>>
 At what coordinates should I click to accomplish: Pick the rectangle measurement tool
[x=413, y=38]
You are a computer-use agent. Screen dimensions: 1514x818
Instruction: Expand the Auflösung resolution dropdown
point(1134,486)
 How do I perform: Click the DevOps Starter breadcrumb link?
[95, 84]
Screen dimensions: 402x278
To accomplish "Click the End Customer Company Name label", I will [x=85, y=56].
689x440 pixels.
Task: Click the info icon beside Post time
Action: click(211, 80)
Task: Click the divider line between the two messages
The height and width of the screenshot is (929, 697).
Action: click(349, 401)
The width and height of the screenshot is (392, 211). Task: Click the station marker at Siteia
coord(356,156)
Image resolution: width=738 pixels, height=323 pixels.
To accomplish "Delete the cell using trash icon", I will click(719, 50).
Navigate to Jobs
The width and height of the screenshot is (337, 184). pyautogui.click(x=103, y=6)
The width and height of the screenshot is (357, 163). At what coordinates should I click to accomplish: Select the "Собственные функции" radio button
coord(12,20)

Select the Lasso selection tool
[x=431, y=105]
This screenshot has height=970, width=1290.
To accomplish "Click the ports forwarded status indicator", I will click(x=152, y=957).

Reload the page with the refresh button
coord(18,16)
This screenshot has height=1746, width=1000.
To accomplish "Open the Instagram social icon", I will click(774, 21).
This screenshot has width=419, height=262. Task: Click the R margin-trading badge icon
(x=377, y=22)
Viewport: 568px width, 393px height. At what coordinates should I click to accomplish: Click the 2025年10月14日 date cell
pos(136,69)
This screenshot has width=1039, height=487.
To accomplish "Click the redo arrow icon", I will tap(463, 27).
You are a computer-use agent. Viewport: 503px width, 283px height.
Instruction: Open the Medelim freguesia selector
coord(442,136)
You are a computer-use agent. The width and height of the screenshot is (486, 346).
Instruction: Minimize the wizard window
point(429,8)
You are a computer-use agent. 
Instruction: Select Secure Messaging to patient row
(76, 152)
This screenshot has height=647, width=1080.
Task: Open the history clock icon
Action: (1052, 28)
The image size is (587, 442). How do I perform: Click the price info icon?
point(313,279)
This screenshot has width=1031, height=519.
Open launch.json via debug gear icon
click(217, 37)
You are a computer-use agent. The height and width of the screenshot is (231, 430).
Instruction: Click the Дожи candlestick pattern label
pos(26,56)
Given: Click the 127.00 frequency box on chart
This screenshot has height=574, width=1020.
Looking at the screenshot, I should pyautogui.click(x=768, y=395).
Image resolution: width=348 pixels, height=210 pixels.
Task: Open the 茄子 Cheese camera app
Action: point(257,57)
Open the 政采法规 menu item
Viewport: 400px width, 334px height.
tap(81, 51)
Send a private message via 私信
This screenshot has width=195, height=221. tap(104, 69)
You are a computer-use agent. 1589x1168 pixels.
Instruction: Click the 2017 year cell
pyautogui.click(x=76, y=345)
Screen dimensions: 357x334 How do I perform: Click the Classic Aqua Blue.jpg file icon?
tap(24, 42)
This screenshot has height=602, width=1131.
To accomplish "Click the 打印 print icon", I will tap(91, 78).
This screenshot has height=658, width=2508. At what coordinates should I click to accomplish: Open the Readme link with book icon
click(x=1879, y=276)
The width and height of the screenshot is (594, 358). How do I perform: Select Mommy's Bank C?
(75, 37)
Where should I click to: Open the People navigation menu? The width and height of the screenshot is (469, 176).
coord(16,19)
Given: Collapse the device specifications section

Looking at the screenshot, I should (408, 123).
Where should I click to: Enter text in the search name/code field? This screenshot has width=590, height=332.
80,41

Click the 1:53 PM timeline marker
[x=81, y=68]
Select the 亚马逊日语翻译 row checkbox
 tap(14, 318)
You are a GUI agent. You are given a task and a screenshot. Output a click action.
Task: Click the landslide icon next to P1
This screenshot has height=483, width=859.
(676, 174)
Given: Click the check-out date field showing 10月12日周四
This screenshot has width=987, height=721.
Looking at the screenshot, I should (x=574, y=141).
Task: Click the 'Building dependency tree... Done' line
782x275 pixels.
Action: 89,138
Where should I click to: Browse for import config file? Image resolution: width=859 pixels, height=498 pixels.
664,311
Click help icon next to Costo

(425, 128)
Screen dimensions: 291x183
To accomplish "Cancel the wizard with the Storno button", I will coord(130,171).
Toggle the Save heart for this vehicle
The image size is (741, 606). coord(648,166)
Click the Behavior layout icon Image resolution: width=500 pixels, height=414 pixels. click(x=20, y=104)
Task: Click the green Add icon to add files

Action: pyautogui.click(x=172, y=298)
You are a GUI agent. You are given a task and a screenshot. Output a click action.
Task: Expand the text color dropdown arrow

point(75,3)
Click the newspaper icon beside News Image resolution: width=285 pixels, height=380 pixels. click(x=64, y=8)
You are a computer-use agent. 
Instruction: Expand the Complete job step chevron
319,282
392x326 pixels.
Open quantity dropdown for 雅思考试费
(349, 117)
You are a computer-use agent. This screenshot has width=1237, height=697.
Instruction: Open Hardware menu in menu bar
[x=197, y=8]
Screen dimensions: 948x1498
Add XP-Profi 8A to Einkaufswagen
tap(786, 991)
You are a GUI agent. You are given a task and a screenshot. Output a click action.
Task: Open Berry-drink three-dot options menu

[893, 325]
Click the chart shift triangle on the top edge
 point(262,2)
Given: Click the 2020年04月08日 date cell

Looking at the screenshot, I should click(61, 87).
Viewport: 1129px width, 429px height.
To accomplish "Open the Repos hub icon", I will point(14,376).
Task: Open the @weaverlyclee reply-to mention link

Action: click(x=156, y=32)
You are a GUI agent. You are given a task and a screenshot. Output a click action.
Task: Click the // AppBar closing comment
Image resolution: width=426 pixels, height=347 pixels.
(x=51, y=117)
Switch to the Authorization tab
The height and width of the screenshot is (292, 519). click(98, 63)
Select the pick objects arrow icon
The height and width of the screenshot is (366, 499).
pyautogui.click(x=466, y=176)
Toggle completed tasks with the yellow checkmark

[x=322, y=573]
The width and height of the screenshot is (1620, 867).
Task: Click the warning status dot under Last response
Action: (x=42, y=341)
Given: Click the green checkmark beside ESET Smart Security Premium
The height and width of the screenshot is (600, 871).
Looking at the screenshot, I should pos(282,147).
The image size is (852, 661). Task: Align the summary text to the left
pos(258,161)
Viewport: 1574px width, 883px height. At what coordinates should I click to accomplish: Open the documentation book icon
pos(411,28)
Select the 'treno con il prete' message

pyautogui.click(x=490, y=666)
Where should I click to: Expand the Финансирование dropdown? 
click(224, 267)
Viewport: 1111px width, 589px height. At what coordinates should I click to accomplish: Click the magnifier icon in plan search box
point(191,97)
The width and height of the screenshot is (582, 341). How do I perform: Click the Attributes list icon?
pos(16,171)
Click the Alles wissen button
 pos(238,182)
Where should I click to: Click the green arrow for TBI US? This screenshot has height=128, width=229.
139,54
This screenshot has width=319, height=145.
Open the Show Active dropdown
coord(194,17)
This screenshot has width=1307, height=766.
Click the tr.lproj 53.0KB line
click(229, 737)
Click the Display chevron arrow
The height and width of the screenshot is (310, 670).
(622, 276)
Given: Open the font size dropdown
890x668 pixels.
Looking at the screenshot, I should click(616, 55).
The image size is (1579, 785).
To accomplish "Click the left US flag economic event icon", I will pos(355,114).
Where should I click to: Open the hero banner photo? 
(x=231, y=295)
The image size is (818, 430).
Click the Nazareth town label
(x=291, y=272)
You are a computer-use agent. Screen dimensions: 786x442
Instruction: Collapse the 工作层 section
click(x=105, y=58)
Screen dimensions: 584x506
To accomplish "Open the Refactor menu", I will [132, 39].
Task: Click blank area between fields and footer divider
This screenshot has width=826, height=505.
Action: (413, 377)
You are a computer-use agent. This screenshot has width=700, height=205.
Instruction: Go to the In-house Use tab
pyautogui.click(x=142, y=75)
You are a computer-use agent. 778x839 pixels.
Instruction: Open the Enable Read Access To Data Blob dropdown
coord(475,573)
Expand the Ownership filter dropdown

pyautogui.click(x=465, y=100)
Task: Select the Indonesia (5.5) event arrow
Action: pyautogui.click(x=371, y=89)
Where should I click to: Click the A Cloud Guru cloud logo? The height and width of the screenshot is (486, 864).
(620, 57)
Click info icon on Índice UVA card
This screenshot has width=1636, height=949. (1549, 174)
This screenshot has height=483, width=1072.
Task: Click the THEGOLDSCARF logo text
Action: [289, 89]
<<
■ TASK TO COMPLETE:
Copy verbatim the material from the line containing "Send a private message via 私信" to the line containing "tap(14, 318)", with both of those lines included.

■ SOLUTION TO THE PROBLEM:
Send a private message via 私信
This screenshot has width=195, height=221. tap(104, 69)
You are a computer-use agent. 1589x1168 pixels.
Instruction: Click the 2017 year cell
pyautogui.click(x=76, y=345)
Screen dimensions: 357x334 How do I perform: Click the Classic Aqua Blue.jpg file icon?
tap(24, 42)
This screenshot has height=602, width=1131.
To accomplish "Click the 打印 print icon", I will tap(91, 78).
This screenshot has height=658, width=2508. At what coordinates should I click to accomplish: Open the Readme link with book icon
click(x=1879, y=276)
The width and height of the screenshot is (594, 358). How do I perform: Select Mommy's Bank C?
(75, 37)
Where should I click to: Open the People navigation menu? The width and height of the screenshot is (469, 176).
coord(16,19)
Given: Collapse the device specifications section

Looking at the screenshot, I should (408, 123).
Where should I click to: Enter text in the search name/code field? This screenshot has width=590, height=332.
80,41

Click the 1:53 PM timeline marker
[x=81, y=68]
Select the 亚马逊日语翻译 row checkbox
 tap(14, 318)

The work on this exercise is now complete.